In the multithreaded key-value store implementation, Go has a 1.02x speedup compared to GCC, despite being 1.16x slower than GCC in the single threaded version. Go outperforms GCC by avoiding 2.2 million context switches through the use of asynchronous networking I/O and significantly fewer kernel threads. With GCC, network I/O is performed using synchronous system calls, blocking the kernel thread, resulting in a context switch. When goroutines perform I/O, the work is offloaded to an internal goroutine which uses asynchronous system calls. A goroutine performing I/O is blocked by Go’s scheduler, but the underlying kernel thread is not blocked; instead, Go schedules another goroutine on the same kernel thread. As a result, Go only uses at most 42 kernel threads, regardless of the number of concurrent client threads.

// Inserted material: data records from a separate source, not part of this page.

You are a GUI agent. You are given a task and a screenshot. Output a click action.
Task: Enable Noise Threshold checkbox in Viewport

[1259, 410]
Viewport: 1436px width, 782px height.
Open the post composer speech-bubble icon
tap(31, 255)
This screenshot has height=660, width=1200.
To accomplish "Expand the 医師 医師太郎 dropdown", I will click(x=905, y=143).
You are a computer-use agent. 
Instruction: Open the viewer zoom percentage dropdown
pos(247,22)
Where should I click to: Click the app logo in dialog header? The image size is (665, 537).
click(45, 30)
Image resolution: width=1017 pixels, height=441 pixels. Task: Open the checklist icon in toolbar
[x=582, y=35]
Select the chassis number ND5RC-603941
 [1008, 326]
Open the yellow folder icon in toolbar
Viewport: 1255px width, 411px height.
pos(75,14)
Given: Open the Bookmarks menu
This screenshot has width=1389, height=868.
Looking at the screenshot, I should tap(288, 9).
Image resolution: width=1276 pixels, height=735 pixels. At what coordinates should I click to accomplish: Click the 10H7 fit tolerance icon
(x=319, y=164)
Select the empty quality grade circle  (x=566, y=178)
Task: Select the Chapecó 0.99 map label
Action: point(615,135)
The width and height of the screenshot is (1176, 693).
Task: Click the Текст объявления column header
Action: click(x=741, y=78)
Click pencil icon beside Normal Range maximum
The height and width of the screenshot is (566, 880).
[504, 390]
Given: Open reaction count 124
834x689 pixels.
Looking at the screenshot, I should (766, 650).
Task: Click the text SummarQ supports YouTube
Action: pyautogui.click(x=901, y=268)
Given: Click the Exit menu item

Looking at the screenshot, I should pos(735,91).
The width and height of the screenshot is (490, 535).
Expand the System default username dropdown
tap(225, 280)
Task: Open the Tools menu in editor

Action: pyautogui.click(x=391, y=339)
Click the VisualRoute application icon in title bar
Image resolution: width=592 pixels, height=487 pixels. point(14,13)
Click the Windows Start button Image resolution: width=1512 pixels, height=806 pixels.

To read a file in the file server benchmark in C++, we initially used the more general, idiomatic approach which uses iterators. This results in repeated fixed size read system calls. Unlike C++, all the managed runtimes abstract away the low-level system call interfaces when performing I/O, so that they can transparently issue system calls in an optimal way, by first calling fstat to get the file size, followed by a single read for its entire contents. All runtimes use this approach. So any developer using the runtimes will benefit from the optimizations without any burden of knowledge. In comparison, we have to manually optimize our C++ implementation to switch to fstat and read, leading to a 2x speedup.